"This award is funded under the American Recovery and Reinvestment Act of 2009 (Public Law 111-5)."
The objective of this research is to investigate microfluidic technology as a platform for highly flexible antennas and electronics. The approach is to fill flexible, elastomeric microchannels with a liquid metal that has unique rheological properties. These properties allow the liquid metal to maintain mechanical stability in the channels and to flow in response to deformation (stretching, flexing, wrapping) to ensure electrical continuity while providing significant tunability and conformability.
The proposed devices represent a significant improvement from conventional copper antennas, which cannot be stretched beyond ~2% strain without inducing irreversible damage. This collaborative project will have an impact on applications ranging from wireless devices to biomedical electronics. The research will provide a better understanding of the characteristics and limitations of the proposed systems, and will allow this technology to be incorporated into complex antenna architectures.

● ● ● ●

- _Tasks to perform_
[1] List the kinds of deformation that the abstract on liquid-metal microfluidic antennas says the liquid metal flows in response to.
[2] Extend the abstract on liquid-metal microfluidic antennas, starting after its final sentence.

● ● ● ●

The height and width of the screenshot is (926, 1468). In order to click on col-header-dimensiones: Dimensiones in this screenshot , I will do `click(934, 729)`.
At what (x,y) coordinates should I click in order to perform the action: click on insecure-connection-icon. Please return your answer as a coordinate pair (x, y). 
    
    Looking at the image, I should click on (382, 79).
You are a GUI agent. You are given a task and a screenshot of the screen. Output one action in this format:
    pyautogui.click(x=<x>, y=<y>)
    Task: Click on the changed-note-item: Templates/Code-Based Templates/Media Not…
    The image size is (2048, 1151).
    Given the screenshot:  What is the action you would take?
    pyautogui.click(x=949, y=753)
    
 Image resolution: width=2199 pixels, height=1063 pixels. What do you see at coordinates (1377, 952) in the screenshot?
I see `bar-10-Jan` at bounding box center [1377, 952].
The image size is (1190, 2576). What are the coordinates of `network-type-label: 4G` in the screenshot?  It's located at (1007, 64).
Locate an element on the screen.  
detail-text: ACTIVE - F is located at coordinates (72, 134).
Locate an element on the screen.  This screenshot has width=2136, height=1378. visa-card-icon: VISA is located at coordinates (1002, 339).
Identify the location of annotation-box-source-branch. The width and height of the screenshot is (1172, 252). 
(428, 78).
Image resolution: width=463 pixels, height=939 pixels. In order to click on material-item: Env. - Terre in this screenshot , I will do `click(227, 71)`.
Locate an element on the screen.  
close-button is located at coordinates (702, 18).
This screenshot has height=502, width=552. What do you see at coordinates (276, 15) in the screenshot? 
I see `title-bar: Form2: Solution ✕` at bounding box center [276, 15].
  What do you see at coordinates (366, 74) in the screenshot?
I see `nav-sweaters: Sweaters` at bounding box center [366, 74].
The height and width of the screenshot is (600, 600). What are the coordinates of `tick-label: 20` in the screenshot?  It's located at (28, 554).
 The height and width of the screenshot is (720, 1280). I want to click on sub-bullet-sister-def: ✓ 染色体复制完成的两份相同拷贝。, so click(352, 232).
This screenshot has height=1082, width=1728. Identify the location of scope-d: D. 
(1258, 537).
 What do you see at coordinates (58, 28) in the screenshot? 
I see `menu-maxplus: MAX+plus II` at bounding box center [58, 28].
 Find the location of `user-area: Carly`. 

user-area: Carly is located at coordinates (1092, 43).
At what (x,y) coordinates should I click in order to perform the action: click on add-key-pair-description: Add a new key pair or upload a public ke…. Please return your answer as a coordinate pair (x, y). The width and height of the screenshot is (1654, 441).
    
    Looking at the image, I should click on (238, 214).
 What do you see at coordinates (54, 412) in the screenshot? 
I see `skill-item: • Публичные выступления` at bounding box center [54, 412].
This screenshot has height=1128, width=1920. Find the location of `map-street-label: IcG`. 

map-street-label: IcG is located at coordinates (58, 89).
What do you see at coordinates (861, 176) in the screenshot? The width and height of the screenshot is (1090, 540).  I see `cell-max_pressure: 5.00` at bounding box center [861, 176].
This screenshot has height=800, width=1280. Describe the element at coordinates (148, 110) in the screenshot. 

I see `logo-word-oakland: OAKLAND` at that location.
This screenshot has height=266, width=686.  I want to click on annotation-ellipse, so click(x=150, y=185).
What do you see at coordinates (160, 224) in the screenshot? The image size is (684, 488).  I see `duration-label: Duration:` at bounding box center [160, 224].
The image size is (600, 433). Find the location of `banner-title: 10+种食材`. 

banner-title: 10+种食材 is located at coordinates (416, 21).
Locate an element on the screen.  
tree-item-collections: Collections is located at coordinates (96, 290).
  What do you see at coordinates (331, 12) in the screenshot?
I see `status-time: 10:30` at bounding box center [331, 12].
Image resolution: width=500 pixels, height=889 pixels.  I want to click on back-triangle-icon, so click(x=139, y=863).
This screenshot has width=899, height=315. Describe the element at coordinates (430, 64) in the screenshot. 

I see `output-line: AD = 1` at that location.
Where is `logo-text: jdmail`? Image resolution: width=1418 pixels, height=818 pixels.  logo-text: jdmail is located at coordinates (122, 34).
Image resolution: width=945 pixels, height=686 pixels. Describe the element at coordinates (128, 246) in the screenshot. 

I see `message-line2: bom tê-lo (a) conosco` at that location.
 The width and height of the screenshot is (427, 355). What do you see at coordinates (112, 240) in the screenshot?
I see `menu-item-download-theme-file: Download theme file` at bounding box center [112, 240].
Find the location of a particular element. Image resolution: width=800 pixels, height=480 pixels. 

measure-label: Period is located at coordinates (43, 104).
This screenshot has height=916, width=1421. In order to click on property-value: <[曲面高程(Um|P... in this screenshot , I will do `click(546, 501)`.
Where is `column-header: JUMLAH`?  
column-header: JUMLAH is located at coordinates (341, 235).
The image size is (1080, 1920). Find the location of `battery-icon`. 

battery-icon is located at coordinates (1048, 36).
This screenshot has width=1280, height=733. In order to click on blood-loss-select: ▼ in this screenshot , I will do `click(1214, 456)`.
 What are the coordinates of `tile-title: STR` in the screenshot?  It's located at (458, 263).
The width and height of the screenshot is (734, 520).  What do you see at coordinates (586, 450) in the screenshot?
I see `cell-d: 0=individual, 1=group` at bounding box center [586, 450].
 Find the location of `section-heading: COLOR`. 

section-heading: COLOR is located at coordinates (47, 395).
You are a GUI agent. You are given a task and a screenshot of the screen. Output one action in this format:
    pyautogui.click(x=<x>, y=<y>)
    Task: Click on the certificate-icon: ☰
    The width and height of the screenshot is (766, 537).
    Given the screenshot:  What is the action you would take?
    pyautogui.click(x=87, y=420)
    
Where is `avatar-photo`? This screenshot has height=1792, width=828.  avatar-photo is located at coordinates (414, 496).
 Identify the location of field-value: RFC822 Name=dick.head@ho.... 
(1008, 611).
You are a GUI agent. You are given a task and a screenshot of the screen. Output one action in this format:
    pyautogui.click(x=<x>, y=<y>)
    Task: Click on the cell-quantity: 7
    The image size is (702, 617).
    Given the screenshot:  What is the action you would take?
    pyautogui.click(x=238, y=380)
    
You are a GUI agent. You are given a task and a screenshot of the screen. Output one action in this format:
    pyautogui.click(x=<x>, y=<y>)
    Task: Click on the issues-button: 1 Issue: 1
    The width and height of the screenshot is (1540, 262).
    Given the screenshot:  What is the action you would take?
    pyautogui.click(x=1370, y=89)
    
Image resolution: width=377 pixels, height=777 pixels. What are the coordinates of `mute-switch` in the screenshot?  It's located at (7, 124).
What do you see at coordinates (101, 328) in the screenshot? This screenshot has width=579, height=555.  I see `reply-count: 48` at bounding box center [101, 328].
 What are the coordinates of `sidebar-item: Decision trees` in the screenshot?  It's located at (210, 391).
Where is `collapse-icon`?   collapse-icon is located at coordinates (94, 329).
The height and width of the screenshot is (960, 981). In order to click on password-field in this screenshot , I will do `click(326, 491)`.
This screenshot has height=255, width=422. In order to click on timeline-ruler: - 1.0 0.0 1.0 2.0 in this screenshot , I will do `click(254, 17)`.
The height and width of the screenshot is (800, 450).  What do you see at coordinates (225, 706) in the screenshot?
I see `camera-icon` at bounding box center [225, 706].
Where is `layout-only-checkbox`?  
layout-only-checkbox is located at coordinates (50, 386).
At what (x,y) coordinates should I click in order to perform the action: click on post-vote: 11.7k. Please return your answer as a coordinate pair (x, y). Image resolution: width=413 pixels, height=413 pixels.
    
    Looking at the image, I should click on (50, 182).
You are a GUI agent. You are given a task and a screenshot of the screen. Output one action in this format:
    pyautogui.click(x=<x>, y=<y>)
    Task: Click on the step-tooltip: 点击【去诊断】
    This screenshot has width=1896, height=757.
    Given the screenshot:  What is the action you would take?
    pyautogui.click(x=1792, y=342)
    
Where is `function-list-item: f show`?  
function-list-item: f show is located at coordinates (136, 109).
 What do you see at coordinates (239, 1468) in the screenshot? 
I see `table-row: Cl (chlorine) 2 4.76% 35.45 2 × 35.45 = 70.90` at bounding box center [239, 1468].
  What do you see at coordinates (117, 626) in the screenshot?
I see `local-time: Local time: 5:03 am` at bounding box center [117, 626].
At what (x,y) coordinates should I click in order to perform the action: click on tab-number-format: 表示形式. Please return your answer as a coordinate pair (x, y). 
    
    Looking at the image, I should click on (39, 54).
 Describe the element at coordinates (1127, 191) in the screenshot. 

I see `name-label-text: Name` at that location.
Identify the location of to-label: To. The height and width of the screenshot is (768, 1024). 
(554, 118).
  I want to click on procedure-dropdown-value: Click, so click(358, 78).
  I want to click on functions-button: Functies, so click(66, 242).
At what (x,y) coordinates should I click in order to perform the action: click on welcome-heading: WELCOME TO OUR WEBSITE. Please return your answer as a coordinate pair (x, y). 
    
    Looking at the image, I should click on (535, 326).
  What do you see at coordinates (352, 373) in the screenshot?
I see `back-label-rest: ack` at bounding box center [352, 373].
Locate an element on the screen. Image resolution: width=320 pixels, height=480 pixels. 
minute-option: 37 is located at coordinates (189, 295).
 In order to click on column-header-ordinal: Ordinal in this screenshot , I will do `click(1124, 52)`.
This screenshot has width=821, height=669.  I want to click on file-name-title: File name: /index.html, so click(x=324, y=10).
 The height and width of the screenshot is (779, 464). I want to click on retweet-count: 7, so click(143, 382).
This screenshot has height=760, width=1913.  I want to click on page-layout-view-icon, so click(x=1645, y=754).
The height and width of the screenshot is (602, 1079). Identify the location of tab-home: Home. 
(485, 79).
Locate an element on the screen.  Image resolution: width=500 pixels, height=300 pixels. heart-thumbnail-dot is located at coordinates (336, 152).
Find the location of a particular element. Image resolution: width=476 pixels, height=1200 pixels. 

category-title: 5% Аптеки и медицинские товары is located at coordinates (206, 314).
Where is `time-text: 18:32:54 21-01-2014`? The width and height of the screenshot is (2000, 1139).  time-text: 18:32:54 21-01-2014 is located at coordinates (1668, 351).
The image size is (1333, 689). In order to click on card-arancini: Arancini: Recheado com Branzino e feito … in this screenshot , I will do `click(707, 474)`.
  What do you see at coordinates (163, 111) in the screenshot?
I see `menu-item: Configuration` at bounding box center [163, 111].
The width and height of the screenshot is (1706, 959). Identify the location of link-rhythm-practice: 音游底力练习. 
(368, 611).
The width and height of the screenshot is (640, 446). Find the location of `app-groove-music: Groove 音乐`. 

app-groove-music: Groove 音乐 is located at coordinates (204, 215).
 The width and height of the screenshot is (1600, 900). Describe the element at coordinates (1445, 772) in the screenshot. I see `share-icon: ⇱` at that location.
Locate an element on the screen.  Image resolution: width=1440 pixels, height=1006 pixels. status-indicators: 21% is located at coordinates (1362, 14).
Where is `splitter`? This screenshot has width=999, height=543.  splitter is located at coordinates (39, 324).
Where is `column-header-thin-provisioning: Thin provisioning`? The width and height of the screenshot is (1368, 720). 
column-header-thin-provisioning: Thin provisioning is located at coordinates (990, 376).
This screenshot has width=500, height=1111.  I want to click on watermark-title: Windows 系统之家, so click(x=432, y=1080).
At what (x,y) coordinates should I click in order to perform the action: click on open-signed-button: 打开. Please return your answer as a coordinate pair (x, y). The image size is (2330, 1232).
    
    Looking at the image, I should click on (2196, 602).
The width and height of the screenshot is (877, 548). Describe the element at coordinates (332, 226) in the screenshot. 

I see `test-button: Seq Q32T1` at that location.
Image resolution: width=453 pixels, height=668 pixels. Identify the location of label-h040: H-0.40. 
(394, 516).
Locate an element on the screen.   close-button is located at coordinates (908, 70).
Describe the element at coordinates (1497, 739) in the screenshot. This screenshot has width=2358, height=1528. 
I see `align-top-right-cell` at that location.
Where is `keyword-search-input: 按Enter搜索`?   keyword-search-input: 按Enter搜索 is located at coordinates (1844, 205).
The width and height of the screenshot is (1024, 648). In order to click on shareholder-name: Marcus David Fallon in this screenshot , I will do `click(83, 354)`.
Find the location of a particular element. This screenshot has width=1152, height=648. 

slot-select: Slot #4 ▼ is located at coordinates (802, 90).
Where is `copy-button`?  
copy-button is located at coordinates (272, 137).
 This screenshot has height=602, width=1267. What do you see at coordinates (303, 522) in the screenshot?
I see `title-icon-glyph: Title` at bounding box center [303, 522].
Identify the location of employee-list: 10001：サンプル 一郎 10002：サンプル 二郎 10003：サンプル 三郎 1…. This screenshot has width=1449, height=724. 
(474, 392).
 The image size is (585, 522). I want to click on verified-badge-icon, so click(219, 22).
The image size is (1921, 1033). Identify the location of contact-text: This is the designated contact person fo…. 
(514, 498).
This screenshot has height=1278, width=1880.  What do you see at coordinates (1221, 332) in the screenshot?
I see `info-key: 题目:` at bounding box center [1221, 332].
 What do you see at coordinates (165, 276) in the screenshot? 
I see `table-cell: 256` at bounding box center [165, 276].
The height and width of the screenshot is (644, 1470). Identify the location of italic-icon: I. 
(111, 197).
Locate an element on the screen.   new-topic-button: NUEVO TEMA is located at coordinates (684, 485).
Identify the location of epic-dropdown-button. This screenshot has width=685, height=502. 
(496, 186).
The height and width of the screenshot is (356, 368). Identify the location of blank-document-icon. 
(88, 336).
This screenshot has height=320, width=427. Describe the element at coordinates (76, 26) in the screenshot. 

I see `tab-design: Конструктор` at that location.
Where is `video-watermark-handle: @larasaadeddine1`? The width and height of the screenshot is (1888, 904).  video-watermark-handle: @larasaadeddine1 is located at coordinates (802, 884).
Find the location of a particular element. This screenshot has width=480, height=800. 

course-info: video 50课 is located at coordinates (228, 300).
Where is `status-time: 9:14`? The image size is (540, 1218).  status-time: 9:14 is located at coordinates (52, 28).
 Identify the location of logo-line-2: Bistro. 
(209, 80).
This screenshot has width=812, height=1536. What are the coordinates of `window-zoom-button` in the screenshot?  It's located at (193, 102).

● ● ● ●

- _Answers for the tasks_
[1] stretching, flexing, wrapping

[2]
The proposed interdisciplinary research will benefit society by leading to advanced electronics that are (i) wearable, (ii) surface conformal, (iii) responsive to external stimuli, and (iv) durable / self-healing. Underrepresented students and undergraduates will be actively recruited for this project through established programs at NCSU. A prototype antenna will be developed as an outreach tool for presentations at the Engineering Open House and NCSU Undergraduate Research Symposium, which collectively attracts more than 1,500 high school and community college students and their parents to campus each year.